## Section: New Results

Keywords : arithmetic operators, function evaluation, division, integrated circuit, ASIC, FPGA, low-power consumption, circuit generator.

### Hardware Arithmetic Operators

Participants : J.-L. Beuchat, J. Detrey, F. de Dinechin, R. Michard, J.-M. Muller, A. Tisserand, N. Veyrat-Charvillon, G. Villard.

#### Evaluation of Functions

J. Detrey and F. de Dinechin have worked on general methods for the hardware evaluation of fixed-point elementary functions. The Higher-Order Table-Based Method is a generalization of previous first-order methods [3] to arbitrary polynomials. It provides implementations both smaller and faster thanks to the use of small multipliers and powering units [35] .

The previous fixed-point function generators have been used to build the first floating-point elementary function library for FPGAs: J. Detrey and F. de Dinechin have studied the floating-point logarithm [33] , then the exponential [34] . Although the basic floating-point operators in FPGAs are usually much slower than their processor counterparts, both elementary functions exhibit 10x speedup when compared with the processor, thanks to specific algorithms. This work will be published in the Special Issue on FPGA-based Reconfigurable Computing of the Journal of Microprocessors and Microsystems [5] .

R. Michard, A. Tisserand and N. Veyrat-Charvillon have proposed a new method for the approximation of functions without multipliers.
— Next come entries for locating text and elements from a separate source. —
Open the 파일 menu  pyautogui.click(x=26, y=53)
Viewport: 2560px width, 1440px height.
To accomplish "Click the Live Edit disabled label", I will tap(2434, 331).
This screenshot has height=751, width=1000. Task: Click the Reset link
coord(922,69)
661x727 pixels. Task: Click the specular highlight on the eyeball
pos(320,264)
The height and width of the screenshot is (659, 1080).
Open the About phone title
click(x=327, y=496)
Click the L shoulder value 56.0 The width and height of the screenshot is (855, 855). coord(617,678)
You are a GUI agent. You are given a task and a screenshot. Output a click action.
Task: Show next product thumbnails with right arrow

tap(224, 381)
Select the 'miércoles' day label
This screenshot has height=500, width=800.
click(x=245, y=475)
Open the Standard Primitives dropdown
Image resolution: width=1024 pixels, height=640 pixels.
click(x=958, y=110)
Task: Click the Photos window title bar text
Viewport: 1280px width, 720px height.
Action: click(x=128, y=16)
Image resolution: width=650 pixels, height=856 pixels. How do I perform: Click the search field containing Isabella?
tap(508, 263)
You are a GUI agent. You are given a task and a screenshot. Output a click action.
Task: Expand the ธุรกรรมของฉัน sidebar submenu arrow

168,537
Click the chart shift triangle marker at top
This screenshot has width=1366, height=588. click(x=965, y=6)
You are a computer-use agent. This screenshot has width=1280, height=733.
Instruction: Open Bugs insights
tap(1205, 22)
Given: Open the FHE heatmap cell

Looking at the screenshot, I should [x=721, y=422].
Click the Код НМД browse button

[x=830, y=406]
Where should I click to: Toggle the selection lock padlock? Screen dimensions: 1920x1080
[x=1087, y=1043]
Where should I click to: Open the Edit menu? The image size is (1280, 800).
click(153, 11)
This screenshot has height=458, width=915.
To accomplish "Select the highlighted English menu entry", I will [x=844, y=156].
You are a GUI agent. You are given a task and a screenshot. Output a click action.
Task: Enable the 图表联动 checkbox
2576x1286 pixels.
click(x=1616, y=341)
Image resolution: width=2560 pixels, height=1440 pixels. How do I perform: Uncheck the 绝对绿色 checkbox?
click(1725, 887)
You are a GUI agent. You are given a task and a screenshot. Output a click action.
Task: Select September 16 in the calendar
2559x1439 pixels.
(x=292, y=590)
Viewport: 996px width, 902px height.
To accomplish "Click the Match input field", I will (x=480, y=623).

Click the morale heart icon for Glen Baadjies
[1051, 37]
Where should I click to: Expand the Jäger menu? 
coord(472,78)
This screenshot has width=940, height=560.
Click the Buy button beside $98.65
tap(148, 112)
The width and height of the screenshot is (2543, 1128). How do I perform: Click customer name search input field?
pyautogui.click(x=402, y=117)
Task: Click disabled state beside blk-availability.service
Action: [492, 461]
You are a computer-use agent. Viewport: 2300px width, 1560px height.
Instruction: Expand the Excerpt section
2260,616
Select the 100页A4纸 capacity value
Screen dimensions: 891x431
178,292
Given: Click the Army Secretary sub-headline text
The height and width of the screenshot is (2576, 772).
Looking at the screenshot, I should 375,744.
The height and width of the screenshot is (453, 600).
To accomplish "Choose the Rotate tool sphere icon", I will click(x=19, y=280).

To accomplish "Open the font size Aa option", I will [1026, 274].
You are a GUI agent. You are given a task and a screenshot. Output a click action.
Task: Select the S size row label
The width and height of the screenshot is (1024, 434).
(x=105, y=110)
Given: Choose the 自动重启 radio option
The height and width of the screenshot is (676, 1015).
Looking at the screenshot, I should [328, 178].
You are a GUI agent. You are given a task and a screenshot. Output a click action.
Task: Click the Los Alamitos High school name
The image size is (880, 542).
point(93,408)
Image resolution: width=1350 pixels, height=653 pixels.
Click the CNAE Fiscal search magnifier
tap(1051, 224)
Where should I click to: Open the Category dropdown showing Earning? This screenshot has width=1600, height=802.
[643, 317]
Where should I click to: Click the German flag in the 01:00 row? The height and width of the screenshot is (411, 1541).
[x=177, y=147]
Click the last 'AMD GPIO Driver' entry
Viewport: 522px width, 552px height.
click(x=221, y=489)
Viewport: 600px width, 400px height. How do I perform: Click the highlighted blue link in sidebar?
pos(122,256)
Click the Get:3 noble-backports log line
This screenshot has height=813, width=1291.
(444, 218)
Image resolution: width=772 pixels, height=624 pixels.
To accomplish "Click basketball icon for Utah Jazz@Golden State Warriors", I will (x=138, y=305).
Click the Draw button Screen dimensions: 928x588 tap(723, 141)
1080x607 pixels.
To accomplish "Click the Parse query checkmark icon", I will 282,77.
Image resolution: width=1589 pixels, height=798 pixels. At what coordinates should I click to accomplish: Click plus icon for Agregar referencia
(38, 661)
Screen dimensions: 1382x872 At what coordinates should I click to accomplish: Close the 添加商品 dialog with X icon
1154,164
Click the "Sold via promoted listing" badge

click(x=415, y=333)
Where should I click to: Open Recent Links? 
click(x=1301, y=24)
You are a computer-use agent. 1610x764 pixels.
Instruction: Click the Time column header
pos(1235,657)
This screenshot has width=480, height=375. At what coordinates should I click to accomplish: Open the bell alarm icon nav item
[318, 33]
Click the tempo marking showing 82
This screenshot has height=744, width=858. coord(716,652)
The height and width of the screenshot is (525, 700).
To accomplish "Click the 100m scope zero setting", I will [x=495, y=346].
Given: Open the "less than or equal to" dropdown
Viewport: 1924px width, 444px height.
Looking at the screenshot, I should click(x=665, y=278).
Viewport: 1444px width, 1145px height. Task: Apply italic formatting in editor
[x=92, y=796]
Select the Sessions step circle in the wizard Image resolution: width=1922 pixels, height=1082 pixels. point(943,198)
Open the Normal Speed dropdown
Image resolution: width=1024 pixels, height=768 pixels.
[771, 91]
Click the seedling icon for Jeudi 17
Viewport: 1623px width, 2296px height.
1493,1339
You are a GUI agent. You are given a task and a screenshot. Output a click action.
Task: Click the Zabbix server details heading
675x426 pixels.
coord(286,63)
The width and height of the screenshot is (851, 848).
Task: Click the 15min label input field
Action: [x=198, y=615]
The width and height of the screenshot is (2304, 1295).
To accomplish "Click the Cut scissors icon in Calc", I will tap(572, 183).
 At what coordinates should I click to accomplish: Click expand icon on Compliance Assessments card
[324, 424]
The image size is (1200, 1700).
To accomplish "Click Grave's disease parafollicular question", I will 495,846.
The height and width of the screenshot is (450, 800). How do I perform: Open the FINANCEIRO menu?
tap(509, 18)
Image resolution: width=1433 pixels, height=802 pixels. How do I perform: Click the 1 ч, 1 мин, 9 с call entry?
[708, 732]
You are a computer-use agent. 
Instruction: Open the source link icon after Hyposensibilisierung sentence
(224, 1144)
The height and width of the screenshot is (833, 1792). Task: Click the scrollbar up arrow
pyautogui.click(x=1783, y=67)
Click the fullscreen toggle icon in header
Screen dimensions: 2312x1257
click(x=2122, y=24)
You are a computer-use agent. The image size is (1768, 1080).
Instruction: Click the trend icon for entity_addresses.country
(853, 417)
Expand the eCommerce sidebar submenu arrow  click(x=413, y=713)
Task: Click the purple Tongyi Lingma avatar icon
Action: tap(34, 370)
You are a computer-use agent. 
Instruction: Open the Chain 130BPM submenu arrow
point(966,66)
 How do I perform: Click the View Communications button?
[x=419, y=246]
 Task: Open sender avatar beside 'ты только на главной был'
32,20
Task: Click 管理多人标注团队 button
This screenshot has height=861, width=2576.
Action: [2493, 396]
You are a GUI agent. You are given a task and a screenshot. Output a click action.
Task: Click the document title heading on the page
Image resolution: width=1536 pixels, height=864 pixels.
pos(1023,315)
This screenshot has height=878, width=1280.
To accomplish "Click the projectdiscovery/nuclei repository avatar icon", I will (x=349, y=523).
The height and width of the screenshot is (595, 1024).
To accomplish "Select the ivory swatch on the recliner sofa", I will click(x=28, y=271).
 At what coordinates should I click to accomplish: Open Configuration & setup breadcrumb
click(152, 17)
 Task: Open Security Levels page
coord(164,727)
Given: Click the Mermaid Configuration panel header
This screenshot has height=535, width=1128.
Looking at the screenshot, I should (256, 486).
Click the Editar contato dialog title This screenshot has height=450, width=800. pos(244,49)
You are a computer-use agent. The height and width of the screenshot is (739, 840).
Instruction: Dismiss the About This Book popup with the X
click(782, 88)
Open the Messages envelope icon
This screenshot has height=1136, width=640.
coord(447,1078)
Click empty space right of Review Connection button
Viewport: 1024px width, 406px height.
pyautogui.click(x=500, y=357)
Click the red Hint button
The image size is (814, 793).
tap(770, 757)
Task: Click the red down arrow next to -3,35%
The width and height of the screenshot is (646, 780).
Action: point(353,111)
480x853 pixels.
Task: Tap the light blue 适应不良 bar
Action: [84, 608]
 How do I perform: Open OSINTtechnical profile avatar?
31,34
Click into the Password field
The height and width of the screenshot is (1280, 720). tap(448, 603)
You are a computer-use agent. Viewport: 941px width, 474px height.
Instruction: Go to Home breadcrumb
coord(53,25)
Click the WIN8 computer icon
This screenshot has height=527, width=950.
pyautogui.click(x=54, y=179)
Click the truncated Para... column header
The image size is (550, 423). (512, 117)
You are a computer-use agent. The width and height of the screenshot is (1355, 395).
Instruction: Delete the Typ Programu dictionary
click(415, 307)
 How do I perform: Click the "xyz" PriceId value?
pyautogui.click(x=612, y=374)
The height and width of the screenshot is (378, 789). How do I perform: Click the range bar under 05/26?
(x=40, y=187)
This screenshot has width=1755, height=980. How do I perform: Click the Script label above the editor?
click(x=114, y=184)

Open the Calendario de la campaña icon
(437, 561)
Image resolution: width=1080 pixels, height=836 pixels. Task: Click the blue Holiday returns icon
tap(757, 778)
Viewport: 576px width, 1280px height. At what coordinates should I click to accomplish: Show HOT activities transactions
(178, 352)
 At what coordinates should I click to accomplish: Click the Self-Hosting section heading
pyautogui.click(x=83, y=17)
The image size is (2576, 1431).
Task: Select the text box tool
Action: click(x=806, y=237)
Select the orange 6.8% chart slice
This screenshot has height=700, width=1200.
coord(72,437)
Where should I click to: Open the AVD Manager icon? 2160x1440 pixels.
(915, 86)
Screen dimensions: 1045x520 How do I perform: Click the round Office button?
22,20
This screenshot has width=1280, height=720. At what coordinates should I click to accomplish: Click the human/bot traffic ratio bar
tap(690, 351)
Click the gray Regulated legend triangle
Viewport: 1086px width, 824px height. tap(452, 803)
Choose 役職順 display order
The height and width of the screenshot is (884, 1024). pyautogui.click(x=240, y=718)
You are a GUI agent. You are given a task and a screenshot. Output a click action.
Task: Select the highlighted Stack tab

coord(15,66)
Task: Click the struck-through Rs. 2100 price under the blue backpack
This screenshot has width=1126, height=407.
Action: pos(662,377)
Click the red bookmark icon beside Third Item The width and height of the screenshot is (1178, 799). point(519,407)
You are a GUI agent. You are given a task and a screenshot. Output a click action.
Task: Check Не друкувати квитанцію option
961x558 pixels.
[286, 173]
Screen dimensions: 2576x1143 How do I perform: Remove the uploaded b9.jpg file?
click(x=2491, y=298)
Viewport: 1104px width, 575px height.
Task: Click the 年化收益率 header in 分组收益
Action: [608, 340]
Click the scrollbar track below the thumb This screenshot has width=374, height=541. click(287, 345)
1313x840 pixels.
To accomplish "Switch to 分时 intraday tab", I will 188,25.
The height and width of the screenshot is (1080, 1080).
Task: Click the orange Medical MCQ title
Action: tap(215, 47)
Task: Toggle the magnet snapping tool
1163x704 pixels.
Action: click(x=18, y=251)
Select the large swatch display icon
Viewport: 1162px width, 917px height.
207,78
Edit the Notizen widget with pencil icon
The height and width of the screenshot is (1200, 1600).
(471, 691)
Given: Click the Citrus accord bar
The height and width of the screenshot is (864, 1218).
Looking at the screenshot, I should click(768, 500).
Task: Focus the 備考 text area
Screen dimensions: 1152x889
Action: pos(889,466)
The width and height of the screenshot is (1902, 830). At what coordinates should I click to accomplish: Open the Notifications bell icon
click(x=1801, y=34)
This method uses degree-2 or degree-3 polynomial approximations with at most 3 non-zero bits for the coefficients and low precision estimations of the powers of x. The first implementation on FPGAs leads to very small operators by replacing the costly multipliers by a small number of additions [42] (best paper award of the ASAP 2005 Conference).

R. Michard, A. Tisserand and N. Veyrat-Charvillon have worked on an efficient FPGA implementation of a shift-and-add algorithm, for polynomial and rational approximation of functions. These operators are high-radix iterations of the E-method proposed by M. Ercegovac. The results show high performances by mixing the simple architecture of shift-and-add algorithms and the generic nature of polynomial and rational approximations [41] .

M. Ercegovac, J.-M. Muller and A. Tisserand have worked on the approximation of the reciprocal and the square root reciprocal in hardware. The proposed method is based on degree-1 polynomial approximation with specific coefficients and a table [36] . These approximations can be used to speed up the division and square root software iterations.

#### Division

R. Michard, A. Tisserand and N. Veyrat-Charvillon have developed a software for the generation of division circuits
[40] . This software, called
`divgen` , allows the comparison of various parameters (sizes, radix, algorithm type, optimizations...) for architecture exploration. This work has been done within a collaboration between Inria and CEA-Léti. This software is released in version 0.11.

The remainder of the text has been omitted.